··· Passage du texte
Le griot qui voulait être roi

Analyse d’une ambition. Le chanteur Youssou N’Dour a annoncé sa candidature à l’élection présidentielle sénégalaise. Depuis deux ans, il louvoyait. Youssou N’Dour, dans son boubou ciré de star planétaire, jouait tour à tour au futur président, au parrain des sociétés civiles, au manipulateur des foules extatiques, à l’arbitre des élégances politiciennes et au patron de presse influent.

Il avait dans un premier temps renoncé officiellement à une candidature déjà largement commentée dans les gazettes sénégalaises. «Je ne me présenterai pas. Si je le faisais, les Sénégalais mangeraient des pierres.» Il avait dit, il se dédit. Comme son adversaire, le chef d’État en exercice Abdoulaye Wade, qui longtemps avait repoussé l’hypothèse d’un troisième mandat et sera finalement en lice le 26 février prochain. Youssou au palais? Ultime tour de force d’un griot qui se voyait roi.


Youssou N’Dour a 52 ans. Il est un enfant béni de la Médina, l’un des quartiers les plus populaires de Dakar. Peu d’école mais une trajectoire artistique et humanitaire qui plaide pour lui. Lors de son annonce, sur sa propre chaîne de télévision, le chanteur a rejeté l’argument de son incompétence qui devrait encombrer sa campagne: «C’est vrai que je n’ai pas fait d’études supérieures, mais la présidence est une fonction et non un métier. J’ai fait preuve d’engagement, de rigueur et d’efficience à maintes reprises. A l’école du monde, j’ai beaucoup appris. Le voyage instruit autant que les livres.» Dans un pays où le premier président, Léopold Sedar Senghor, était un poète latiniste et où l’actuel se revendique «l’Africain le plus diplômé de son temps», difficile de dire si les miles de voyages autour du monde accumulés sur sa carte de crédit suffiront à convaincre l’électorat.
······
··· Documents sources
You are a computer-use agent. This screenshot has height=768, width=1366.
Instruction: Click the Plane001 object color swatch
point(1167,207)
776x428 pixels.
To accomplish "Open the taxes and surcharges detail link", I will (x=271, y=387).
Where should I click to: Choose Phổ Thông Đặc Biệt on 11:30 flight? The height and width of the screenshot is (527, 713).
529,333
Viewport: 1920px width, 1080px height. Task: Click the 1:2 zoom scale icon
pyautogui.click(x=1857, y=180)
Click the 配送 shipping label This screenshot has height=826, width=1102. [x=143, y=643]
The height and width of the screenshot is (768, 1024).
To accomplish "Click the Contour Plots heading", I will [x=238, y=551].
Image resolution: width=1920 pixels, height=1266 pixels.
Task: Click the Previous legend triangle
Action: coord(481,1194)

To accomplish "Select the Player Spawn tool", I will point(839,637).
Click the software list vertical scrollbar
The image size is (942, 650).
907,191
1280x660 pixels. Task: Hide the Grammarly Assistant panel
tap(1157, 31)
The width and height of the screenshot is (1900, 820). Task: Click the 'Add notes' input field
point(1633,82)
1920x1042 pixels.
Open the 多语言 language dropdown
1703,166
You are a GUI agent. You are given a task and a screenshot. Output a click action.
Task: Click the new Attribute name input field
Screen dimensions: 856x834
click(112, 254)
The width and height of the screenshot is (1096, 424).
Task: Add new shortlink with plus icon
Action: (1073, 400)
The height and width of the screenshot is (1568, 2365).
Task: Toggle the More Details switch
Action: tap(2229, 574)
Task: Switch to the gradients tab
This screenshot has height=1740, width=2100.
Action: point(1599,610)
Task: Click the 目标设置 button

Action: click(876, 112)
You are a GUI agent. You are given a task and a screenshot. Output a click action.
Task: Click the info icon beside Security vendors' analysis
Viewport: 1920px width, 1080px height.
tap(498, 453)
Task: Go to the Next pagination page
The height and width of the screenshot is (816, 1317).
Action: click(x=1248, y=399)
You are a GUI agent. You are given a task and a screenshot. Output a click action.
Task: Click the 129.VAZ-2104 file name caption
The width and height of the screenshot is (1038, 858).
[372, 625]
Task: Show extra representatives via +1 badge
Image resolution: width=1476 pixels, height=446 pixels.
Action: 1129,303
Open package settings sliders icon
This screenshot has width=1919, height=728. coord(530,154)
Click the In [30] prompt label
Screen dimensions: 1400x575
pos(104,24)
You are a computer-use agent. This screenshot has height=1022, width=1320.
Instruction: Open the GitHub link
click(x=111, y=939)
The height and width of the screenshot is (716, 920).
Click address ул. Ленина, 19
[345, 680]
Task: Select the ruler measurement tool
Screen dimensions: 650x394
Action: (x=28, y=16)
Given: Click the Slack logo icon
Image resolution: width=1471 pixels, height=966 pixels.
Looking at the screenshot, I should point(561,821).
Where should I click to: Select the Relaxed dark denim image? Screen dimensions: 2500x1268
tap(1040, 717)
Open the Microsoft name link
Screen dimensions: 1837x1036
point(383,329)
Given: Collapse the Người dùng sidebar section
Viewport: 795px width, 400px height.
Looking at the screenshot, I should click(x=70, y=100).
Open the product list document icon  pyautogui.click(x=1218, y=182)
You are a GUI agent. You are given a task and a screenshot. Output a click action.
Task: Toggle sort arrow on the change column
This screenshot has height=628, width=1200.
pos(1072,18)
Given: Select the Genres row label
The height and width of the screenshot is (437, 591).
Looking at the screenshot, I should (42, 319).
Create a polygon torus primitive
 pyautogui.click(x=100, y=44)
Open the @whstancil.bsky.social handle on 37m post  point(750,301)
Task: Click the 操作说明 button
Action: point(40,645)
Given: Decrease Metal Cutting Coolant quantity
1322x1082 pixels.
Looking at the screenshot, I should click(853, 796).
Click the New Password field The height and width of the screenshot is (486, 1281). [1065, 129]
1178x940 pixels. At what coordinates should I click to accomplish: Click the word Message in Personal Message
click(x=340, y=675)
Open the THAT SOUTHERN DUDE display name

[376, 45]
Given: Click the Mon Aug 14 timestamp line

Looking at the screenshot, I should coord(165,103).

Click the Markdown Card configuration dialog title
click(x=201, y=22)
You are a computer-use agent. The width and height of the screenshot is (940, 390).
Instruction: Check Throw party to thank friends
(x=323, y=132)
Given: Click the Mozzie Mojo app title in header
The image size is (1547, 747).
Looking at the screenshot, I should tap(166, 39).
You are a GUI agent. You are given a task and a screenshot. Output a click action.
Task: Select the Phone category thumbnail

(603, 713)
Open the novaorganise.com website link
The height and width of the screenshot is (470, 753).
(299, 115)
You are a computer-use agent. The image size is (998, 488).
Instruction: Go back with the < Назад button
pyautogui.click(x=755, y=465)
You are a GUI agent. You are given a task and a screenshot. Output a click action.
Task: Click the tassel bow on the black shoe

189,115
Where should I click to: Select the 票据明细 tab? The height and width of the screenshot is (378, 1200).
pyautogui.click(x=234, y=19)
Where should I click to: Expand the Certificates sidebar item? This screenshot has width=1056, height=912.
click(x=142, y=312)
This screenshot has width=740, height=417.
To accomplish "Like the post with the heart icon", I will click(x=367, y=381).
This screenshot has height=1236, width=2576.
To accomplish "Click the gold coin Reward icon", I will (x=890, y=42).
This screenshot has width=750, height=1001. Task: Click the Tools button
······
## Consignes de travail
1) Dans le texte sur la candidature de Youssou N'Dour, relevez tous les rôles que le chanteur jouait tour à tour depuis deux ans.
2) Recopiez à l'identique, dans les entrées, la partie qui s'ouvre sur la ligne contenant « Create a polygon torus primitive » et se ferme sur celle contenant « Looking at the screenshot, I should click(853, 796). », ces deux lignes comprises.

## Résultats par tâche
1)
- futur président
- parrain des sociétés civiles
- manipulateur des foules extatiques
- arbitre des élégances politiciennes
- patron de presse influent

2)
Create a polygon torus primitive
 pyautogui.click(x=100, y=44)
Open the @whstancil.bsky.social handle on 37m post  point(750,301)
Task: Click the 操作说明 button
Action: point(40,645)
Given: Decrease Metal Cutting Coolant quantity
1322x1082 pixels.
Looking at the screenshot, I should click(853, 796).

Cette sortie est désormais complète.